**WHAT TO PRODUCE:** Whenever a line of the entries below holds the string "size", copy that line and return it.

Saved entries:
◆ ◆ ◆

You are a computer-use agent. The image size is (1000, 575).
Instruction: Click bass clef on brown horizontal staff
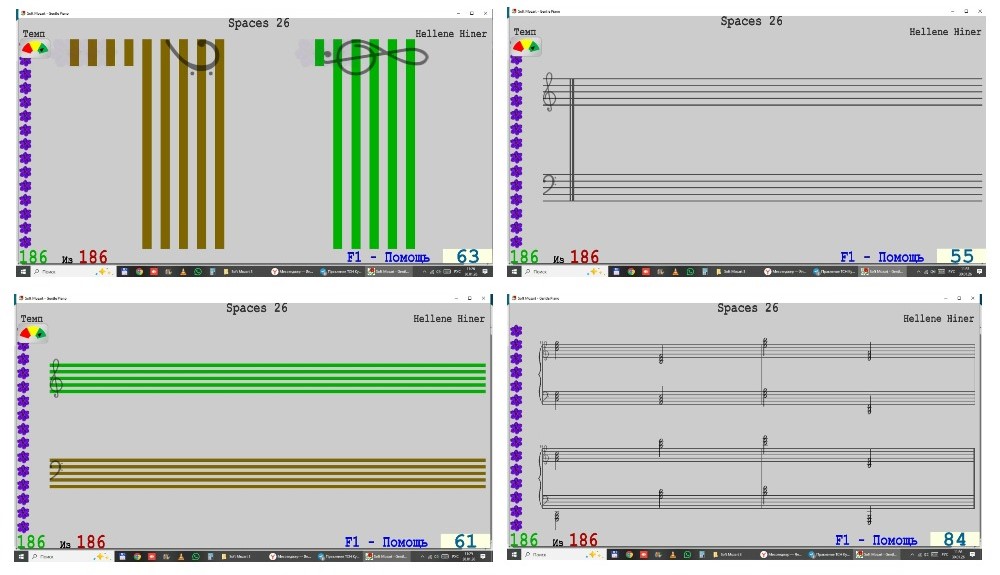57,472
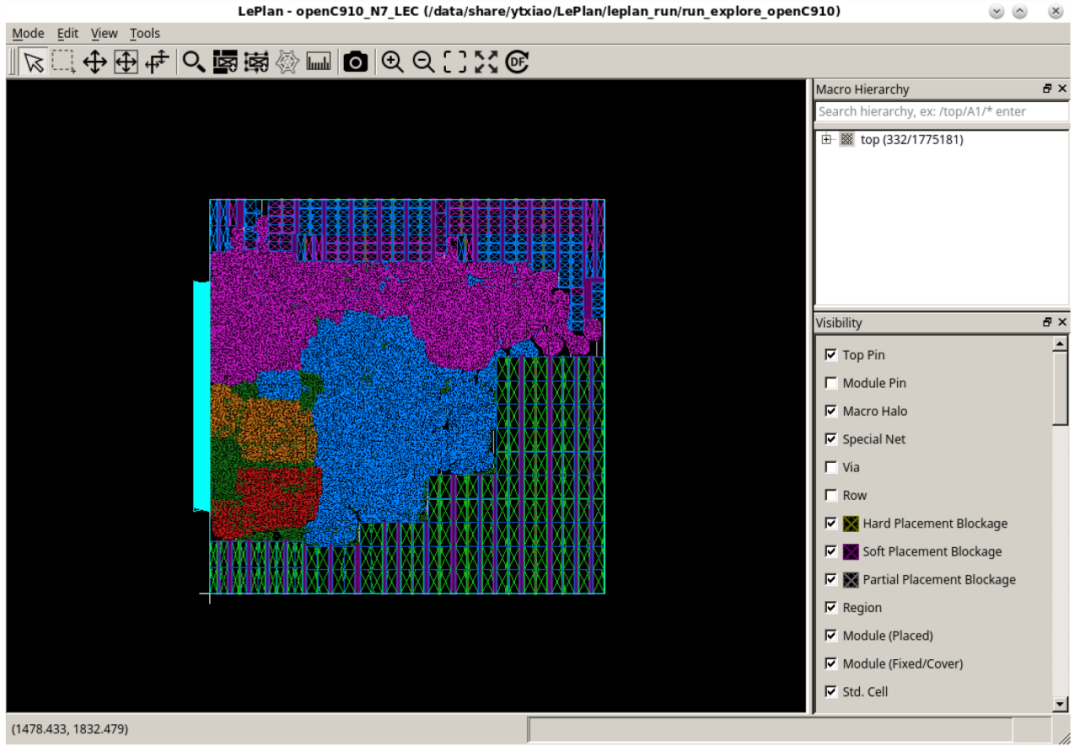
Task: Take a snapshot with the camera icon
Action: click(355, 62)
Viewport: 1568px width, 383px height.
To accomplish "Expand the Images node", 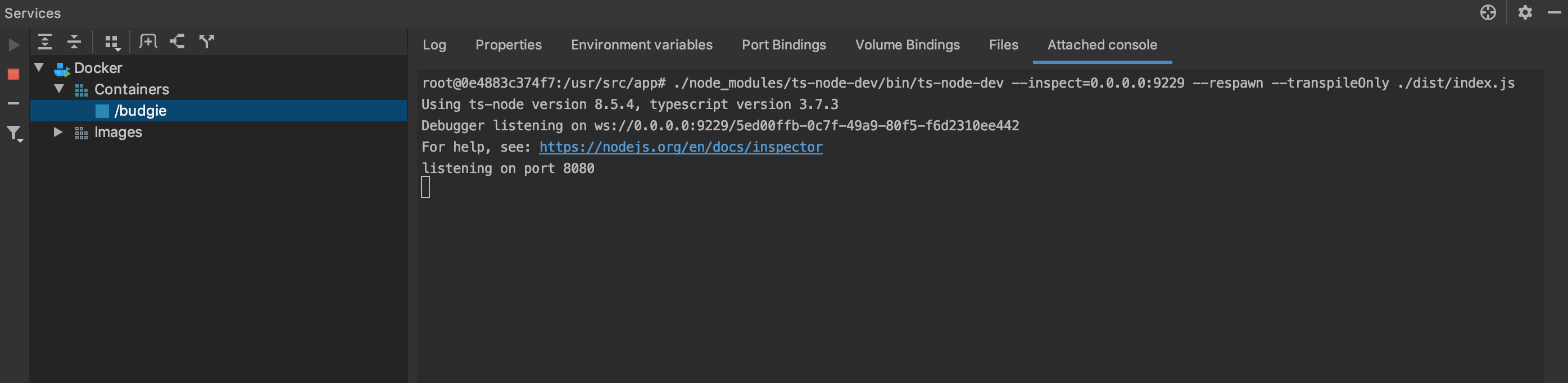I will click(x=58, y=132).
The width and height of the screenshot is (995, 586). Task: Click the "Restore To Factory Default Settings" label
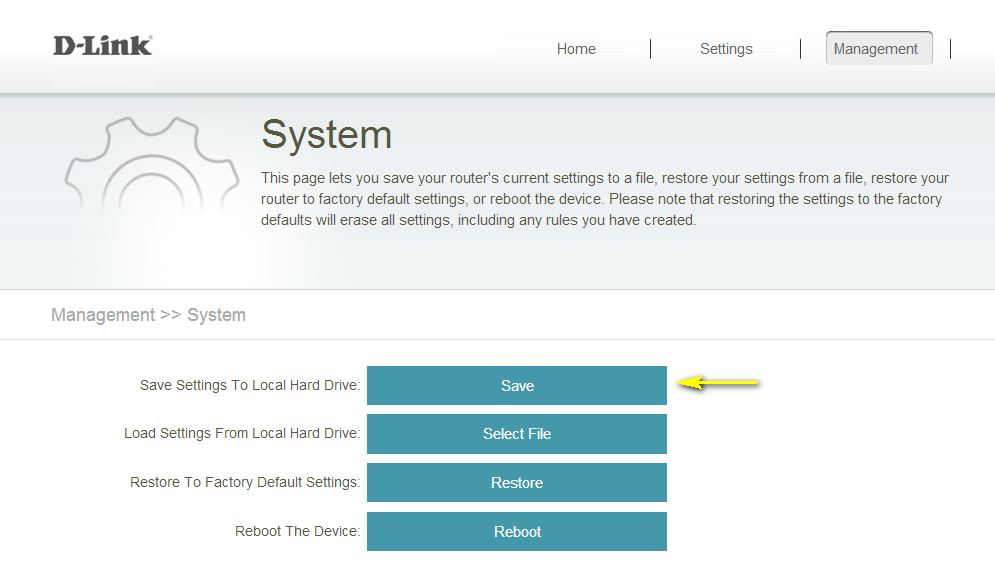coord(244,482)
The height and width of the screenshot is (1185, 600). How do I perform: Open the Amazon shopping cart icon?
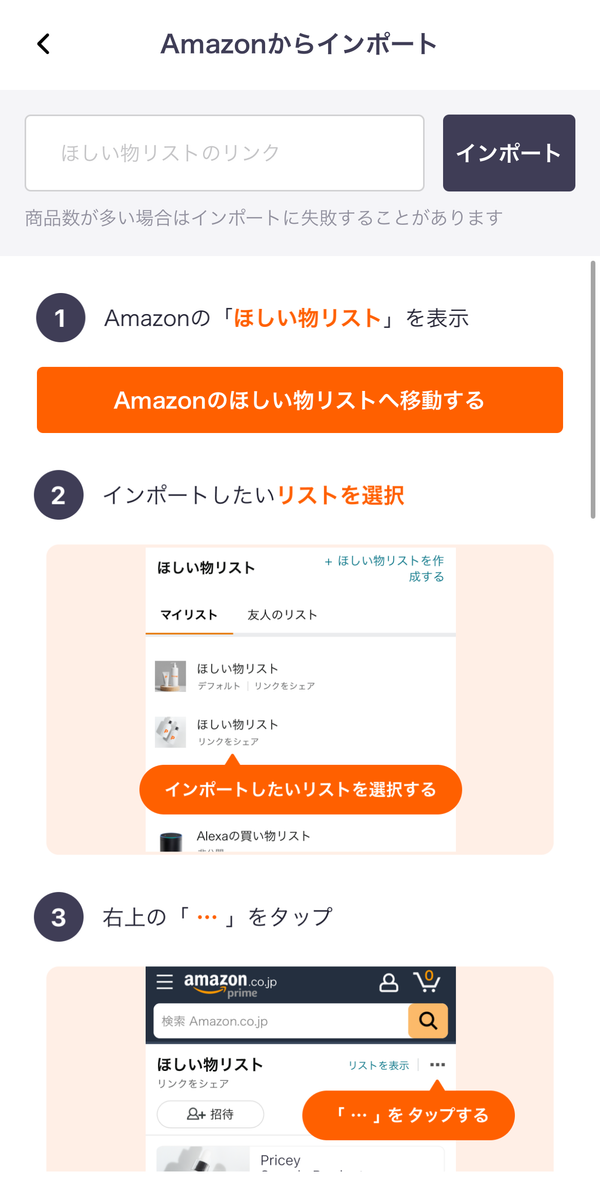(427, 981)
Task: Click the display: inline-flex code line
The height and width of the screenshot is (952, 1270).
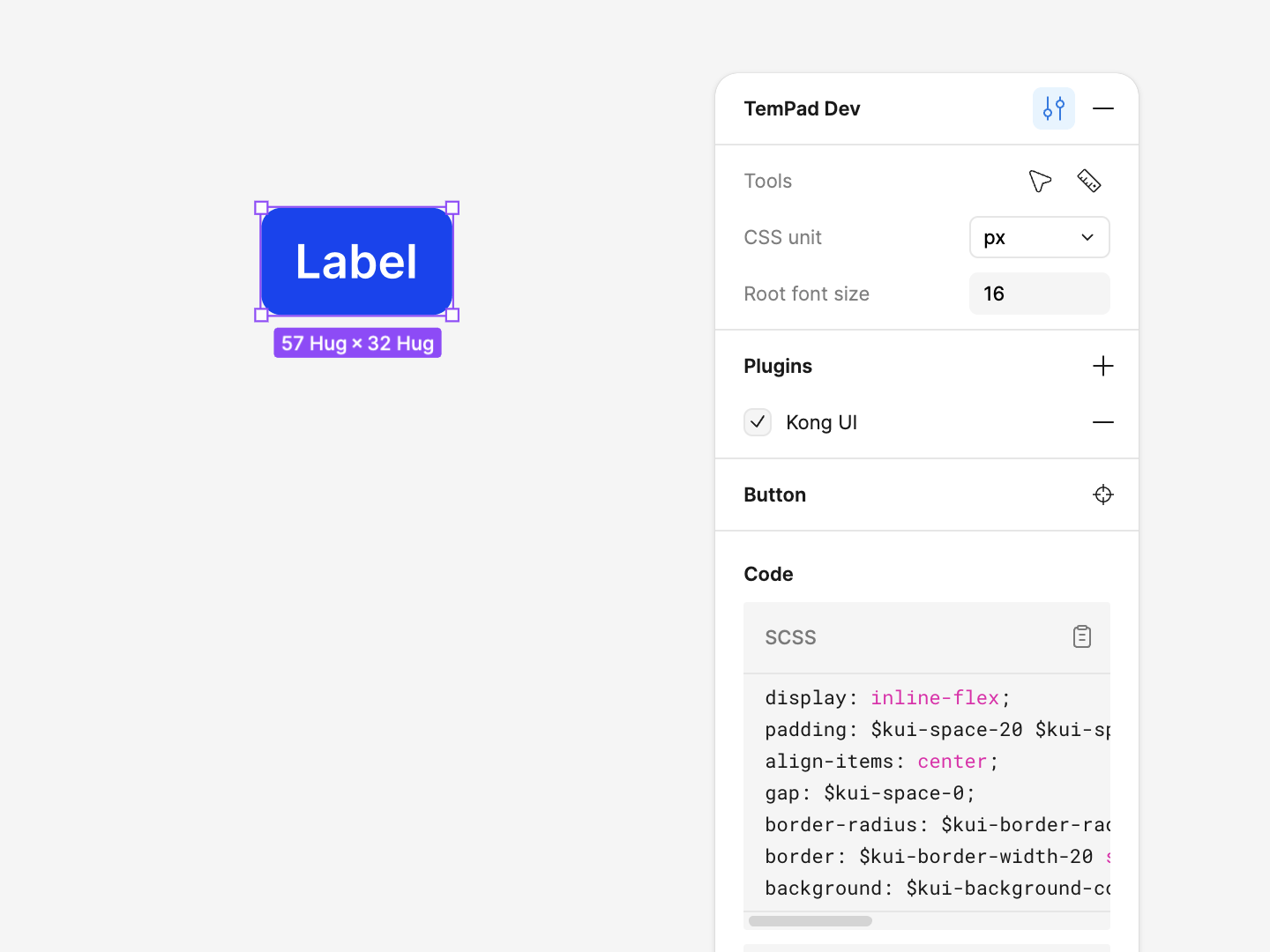Action: click(x=886, y=698)
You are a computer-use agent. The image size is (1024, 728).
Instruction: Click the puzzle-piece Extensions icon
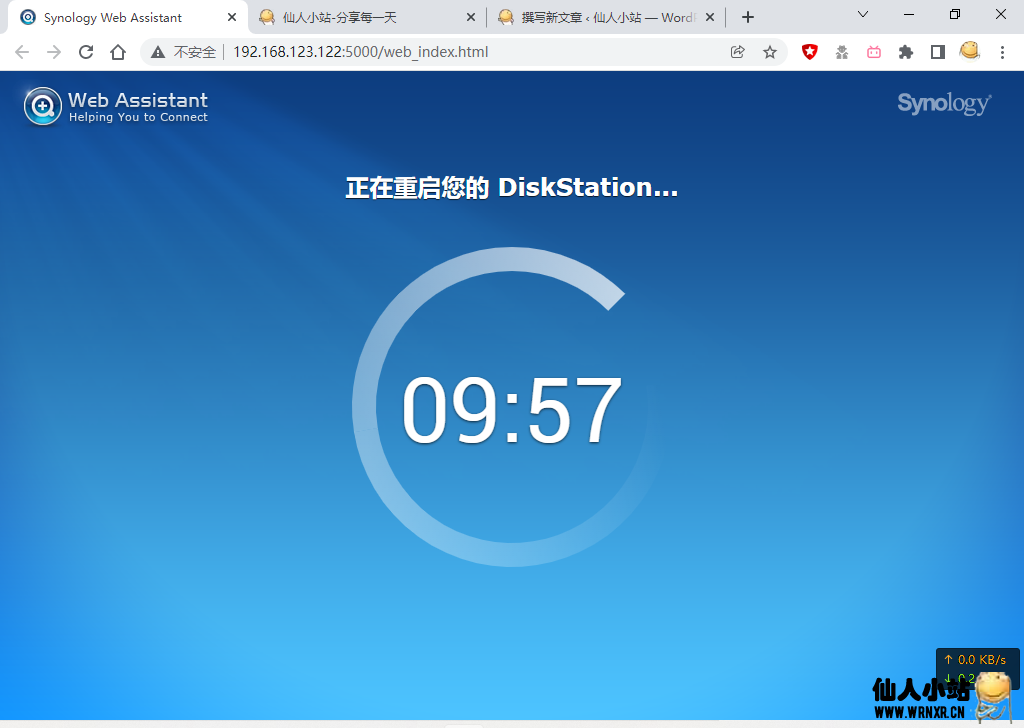(905, 52)
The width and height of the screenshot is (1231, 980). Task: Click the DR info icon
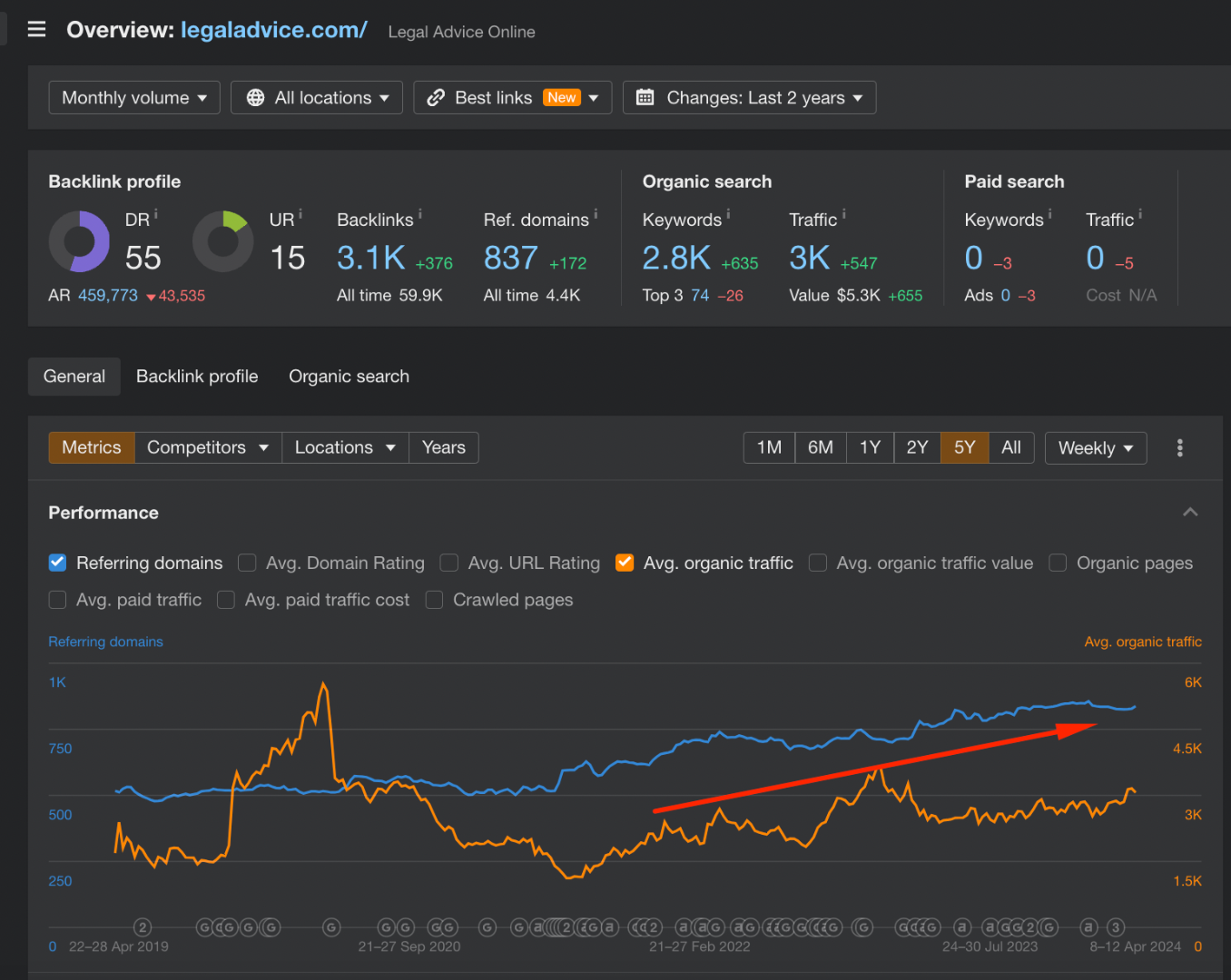156,214
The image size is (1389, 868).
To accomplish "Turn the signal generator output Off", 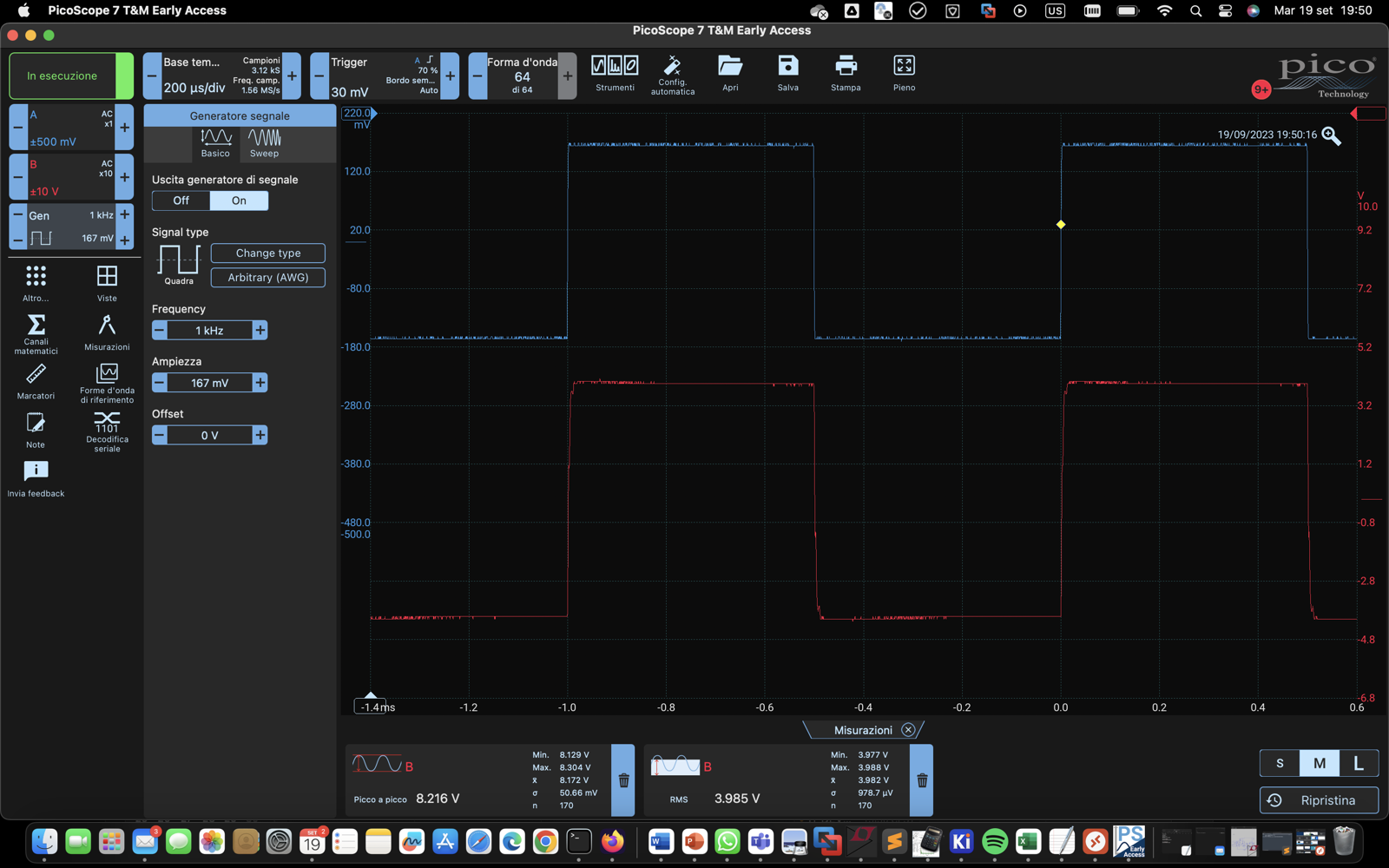I will point(181,201).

◆ ◆ ◆

**ANSWER TO THIS TASK:**
You are a computer-use agent. The image size is (1000, 575).
You are a computer-use agent. The image size is (1024, 728).
The image size is (1389, 868).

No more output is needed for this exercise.